╭─ Task data

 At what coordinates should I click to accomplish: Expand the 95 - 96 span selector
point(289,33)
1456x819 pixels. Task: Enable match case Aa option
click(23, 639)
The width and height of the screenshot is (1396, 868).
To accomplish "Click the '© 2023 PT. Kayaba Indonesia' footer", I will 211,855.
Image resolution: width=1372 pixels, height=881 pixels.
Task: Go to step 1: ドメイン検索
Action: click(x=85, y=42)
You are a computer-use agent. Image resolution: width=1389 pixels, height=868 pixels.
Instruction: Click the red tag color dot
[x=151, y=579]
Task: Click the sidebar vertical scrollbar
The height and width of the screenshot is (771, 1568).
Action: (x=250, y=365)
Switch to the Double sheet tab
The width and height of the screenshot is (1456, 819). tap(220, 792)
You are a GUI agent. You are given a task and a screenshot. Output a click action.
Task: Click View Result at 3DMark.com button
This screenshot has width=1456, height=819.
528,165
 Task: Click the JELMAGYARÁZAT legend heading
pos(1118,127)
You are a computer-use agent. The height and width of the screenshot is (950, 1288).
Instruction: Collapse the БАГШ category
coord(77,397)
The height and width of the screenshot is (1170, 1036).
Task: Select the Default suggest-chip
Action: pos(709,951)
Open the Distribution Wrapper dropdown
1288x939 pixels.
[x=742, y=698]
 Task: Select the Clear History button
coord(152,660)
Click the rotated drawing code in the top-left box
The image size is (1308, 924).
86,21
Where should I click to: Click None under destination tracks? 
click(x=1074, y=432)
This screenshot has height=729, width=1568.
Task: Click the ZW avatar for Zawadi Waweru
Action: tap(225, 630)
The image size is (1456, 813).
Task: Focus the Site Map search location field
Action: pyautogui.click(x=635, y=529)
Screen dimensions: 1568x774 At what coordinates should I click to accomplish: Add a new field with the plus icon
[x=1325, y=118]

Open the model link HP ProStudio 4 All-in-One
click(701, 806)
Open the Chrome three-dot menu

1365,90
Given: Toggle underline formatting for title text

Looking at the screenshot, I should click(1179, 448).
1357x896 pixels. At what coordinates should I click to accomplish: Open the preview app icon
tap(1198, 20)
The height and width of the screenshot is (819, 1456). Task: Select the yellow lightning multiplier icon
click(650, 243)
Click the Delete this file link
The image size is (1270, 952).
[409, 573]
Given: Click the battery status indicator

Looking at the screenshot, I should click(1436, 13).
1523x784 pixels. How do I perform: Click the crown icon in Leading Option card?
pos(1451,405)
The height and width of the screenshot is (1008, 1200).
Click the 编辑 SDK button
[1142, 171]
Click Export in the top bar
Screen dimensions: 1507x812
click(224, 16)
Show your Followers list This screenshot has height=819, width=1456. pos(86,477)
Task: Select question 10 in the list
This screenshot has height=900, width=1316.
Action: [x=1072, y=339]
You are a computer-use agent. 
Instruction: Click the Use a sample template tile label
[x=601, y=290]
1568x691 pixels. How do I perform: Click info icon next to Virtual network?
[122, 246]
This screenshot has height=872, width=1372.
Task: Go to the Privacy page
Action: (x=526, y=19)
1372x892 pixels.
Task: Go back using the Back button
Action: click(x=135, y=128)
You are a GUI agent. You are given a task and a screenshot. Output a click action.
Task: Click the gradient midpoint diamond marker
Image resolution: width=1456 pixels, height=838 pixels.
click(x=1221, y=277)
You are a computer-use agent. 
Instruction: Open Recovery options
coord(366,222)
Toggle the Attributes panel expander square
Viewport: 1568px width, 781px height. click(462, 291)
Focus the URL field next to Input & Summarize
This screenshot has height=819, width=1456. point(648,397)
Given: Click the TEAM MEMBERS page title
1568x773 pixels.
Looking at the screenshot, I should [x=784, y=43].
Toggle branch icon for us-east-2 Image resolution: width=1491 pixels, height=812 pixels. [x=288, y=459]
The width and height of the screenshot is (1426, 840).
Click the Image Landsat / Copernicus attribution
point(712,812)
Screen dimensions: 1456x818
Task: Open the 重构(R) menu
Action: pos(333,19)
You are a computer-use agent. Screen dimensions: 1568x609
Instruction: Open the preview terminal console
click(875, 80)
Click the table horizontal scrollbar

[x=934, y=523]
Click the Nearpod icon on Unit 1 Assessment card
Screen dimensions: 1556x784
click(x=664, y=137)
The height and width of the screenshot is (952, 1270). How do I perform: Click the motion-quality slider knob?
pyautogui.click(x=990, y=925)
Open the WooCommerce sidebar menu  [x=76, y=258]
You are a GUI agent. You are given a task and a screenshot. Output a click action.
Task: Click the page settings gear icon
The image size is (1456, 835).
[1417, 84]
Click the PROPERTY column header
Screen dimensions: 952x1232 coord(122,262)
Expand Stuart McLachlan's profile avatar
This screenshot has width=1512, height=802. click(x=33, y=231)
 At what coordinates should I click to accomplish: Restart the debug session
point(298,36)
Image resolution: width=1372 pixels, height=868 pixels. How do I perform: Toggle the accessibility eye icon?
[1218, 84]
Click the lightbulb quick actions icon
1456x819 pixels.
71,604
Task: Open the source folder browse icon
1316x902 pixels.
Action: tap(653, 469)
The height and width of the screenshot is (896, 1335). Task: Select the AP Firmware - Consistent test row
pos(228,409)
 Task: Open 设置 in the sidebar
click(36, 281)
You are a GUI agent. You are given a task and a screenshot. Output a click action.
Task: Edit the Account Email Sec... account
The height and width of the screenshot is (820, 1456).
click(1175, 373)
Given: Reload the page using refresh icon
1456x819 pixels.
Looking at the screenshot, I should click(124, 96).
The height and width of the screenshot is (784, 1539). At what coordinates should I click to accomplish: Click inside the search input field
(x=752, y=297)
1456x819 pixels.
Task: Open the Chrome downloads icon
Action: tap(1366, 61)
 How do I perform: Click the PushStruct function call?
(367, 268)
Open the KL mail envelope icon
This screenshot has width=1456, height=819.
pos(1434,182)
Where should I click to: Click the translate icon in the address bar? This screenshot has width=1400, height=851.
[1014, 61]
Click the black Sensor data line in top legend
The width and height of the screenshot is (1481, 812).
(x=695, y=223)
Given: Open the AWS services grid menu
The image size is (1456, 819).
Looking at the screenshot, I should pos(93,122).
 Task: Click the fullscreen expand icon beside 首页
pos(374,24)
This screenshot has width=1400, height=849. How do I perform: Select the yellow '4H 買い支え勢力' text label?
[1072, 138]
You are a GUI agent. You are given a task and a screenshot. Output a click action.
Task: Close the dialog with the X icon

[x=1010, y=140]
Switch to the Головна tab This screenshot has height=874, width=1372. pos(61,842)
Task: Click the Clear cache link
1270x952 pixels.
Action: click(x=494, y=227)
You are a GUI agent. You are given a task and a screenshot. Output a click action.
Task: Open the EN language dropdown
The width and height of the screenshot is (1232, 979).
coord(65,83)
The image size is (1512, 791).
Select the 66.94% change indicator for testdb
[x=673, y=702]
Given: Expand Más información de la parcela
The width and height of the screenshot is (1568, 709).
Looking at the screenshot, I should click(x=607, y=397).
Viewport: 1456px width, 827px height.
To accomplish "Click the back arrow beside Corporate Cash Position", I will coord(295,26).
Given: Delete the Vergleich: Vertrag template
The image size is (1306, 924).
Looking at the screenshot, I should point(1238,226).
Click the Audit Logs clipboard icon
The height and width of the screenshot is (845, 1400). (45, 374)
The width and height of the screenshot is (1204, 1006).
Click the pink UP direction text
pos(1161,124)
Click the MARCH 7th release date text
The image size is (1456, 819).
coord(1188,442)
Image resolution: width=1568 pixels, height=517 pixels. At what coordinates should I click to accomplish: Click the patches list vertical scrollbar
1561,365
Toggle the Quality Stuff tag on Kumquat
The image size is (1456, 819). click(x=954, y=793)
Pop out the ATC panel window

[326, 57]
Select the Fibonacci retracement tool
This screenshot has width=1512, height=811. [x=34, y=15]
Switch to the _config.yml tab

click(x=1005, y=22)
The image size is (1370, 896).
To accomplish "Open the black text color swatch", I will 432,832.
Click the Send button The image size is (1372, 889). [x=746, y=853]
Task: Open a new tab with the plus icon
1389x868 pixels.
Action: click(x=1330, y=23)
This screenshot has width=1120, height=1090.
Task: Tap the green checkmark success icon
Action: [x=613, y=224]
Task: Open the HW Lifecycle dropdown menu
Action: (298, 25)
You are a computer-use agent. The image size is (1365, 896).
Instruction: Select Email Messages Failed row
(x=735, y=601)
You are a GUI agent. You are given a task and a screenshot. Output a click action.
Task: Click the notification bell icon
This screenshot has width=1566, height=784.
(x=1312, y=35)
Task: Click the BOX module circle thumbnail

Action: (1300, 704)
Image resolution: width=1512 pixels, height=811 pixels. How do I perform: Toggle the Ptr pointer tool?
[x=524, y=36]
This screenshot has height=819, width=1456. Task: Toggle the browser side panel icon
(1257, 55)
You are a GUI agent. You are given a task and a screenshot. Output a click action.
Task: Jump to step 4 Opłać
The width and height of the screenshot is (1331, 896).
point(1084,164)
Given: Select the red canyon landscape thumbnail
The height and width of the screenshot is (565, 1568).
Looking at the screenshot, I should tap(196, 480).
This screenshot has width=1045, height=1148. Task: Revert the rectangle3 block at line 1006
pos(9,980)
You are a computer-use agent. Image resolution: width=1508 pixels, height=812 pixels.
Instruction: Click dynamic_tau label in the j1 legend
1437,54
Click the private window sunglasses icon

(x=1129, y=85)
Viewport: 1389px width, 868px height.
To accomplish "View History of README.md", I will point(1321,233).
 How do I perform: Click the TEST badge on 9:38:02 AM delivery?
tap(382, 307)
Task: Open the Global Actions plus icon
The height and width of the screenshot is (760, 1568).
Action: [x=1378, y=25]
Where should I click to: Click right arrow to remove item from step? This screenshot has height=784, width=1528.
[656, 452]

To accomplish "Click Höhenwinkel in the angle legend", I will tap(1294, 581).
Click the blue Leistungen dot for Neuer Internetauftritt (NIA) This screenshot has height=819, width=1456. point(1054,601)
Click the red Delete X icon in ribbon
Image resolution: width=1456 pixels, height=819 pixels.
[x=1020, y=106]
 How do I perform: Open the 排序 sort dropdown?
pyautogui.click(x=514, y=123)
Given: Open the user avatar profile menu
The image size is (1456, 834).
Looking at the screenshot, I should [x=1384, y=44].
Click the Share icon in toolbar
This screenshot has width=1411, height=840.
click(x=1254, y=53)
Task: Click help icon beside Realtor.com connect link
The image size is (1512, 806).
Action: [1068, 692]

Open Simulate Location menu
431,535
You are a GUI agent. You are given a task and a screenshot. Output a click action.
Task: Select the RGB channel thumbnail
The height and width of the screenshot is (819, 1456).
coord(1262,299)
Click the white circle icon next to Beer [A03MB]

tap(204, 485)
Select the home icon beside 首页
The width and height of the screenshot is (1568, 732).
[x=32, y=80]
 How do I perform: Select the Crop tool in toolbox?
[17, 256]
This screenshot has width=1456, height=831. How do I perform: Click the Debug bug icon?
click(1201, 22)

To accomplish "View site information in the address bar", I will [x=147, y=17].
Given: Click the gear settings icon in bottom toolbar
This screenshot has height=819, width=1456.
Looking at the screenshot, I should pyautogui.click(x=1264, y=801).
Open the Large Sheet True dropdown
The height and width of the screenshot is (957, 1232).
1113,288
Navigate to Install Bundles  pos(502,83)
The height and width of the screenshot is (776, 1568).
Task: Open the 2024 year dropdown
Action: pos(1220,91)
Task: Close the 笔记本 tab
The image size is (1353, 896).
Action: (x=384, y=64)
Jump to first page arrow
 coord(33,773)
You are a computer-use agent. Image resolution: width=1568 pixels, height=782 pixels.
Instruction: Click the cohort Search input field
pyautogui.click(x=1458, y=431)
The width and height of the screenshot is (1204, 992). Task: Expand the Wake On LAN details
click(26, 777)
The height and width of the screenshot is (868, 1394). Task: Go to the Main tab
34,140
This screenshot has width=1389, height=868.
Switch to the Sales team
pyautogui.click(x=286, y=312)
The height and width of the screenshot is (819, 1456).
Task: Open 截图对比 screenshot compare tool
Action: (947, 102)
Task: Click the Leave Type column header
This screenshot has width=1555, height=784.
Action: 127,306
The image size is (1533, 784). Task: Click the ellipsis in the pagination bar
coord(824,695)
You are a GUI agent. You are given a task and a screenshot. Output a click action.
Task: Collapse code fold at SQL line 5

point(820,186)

╰─

= Task directions =
Look for the word "settings". Copy out every line of the data that has it.

= Solution to the exercise =
Task: Click the page settings gear icon
Given: Click the gear settings icon in bottom toolbar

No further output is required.